La neutralité de l’État n’est donc pas celle des citoyens. Et il ne faut pas oublier que l’Église catholique n’approuva pas de suite cette loi de séparation de l’Église et de l’État. Les associations cultuelles, pour le financement des Églises, eurent un accouchement plus que difficile : « Il fallut attendre près de vingt ans pour surmonter les difficultés grâce à ce qu’on appelle parfois le second ralliement, opéré grâce à l’encyclique Maximam gravissimamque, promulguée le 18 janvier 1924 » (Pie XI), note l’historien Philippe Raynaud (La laïcité, histoire d’une singularité française, Gallimard, 2019). Le premier ralliement fut celui du fameux toast d’Alger, durant lequel, avec l’accord de Léon XIII, le cardinal Lavigerie, en novembre 1890, donna le feu vert pour que les catholiques puissent adhérer à la République. Histoire toute récente donc, que l’on ne doit pas oublier quand on parle de compatibilité entre une religion et l’idéal démocratique. Il n’est d’ailleurs pas sûr que la querelle des deux France, la républicaine et la contre-révolutionnaire, soit complètement terminée. Le sociologue Yann Raison du Cleuziou nous a alertés sur ce sujet en décryptant les origines de la « Manif pour tous » décrites comme « une contre révolution catholique ».

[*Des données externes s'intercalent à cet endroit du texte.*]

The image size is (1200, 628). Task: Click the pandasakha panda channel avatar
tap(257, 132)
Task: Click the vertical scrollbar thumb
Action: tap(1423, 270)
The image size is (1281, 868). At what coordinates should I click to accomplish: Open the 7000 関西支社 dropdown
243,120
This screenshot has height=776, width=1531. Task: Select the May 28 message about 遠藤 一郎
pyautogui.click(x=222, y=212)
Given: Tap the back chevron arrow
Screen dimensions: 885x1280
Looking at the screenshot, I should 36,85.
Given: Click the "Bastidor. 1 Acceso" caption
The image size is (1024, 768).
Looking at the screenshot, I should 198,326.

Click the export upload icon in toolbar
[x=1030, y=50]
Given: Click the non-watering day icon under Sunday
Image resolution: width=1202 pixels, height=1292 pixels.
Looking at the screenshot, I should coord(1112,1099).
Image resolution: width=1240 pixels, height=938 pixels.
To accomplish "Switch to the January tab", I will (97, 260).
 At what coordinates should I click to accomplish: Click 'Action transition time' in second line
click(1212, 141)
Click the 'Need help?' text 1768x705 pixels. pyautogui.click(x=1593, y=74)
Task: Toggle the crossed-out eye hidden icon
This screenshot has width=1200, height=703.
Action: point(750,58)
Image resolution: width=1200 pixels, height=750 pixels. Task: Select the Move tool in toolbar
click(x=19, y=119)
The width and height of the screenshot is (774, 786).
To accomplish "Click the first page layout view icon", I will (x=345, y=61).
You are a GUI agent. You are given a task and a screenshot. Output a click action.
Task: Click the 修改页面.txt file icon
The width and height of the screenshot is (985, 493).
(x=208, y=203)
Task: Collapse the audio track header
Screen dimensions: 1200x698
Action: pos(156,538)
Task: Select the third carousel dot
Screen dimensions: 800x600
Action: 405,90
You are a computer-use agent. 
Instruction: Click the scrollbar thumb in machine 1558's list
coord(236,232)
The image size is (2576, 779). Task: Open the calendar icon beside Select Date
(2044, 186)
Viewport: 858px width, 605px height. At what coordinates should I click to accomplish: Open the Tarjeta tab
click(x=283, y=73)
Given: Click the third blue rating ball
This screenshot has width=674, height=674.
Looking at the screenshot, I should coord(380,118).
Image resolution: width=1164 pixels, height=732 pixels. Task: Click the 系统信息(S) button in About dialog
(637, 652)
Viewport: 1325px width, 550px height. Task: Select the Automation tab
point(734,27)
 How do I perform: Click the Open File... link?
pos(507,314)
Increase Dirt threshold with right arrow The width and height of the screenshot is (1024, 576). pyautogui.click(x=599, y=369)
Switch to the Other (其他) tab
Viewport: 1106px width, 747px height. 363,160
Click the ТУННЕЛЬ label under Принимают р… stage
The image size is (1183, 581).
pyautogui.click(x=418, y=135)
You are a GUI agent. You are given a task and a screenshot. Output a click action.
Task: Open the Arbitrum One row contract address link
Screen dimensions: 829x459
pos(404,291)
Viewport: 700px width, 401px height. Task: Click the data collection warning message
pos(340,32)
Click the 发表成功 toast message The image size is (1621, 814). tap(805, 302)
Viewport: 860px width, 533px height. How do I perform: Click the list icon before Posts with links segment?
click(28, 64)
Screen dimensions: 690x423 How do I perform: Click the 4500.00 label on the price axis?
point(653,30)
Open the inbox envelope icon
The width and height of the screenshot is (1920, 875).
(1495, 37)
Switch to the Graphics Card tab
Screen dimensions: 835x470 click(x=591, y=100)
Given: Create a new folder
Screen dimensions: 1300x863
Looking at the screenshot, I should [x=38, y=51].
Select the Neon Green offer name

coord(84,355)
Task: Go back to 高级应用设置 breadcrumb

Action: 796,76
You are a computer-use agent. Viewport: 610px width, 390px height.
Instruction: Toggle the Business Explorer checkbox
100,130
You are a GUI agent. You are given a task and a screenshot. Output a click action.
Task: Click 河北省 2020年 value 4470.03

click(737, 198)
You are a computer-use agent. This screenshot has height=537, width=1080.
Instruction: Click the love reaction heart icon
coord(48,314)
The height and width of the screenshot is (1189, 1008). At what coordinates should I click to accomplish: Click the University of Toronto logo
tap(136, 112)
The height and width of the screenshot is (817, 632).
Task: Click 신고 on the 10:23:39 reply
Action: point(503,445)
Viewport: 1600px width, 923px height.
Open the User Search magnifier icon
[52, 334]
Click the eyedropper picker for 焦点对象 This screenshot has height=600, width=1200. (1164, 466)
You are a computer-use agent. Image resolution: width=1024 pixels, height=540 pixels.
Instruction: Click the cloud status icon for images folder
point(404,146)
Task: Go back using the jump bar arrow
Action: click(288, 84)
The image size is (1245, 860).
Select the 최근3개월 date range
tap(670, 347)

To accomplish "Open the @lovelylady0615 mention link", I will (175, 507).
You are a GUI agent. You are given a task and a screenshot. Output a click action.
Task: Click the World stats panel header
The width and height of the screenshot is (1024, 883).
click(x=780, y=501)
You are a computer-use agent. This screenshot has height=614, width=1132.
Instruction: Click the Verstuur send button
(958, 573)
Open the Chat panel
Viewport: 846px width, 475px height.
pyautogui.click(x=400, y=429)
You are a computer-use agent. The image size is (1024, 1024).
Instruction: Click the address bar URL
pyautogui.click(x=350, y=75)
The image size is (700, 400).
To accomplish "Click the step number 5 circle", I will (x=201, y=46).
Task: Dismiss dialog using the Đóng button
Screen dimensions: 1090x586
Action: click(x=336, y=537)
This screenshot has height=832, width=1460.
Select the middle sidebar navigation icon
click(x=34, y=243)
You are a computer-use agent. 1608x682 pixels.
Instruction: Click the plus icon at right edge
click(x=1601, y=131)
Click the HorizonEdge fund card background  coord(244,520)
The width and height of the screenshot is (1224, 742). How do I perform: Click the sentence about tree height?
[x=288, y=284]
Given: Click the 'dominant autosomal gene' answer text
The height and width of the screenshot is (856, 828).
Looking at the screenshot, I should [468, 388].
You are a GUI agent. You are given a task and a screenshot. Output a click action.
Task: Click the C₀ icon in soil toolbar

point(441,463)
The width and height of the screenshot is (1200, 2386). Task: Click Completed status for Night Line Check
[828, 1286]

Les débats sans fin sur la signification de la laïcité, la manière dont elle peut ou doit être vécue sont sans doute des résurgences de ce conflit. Et il est une manière de prêcher la laïcité qui s’apparente au sectarisme de certains religieux. Nous soutenons pourtant, avec le philosophe Franck Fischbach que « la laïcité est une arme qui permet de résister aux dispositifs et aux pratiques qui font de la société soit l’espace d’une exclusion réciproque des individus entre eux, soit le lieu d’une simple cœxistence entre individus qui ne font que se tolérer les uns les autres » (préface à l’excellent livre de Laurent Maronneau : Essai sur la laïcité – Condition de possibilité de l’émancipation, L’Harmattan 2018). Mais pour qu’il n’y ait ni exclusion, ni juxtaposition, ou pour le dire autrement, pour qu’existe une rencontre, honnête, avant même de parler de fraternité, ne faut-il pas une connaissance de l’autre ?
Tolérance ou respect ?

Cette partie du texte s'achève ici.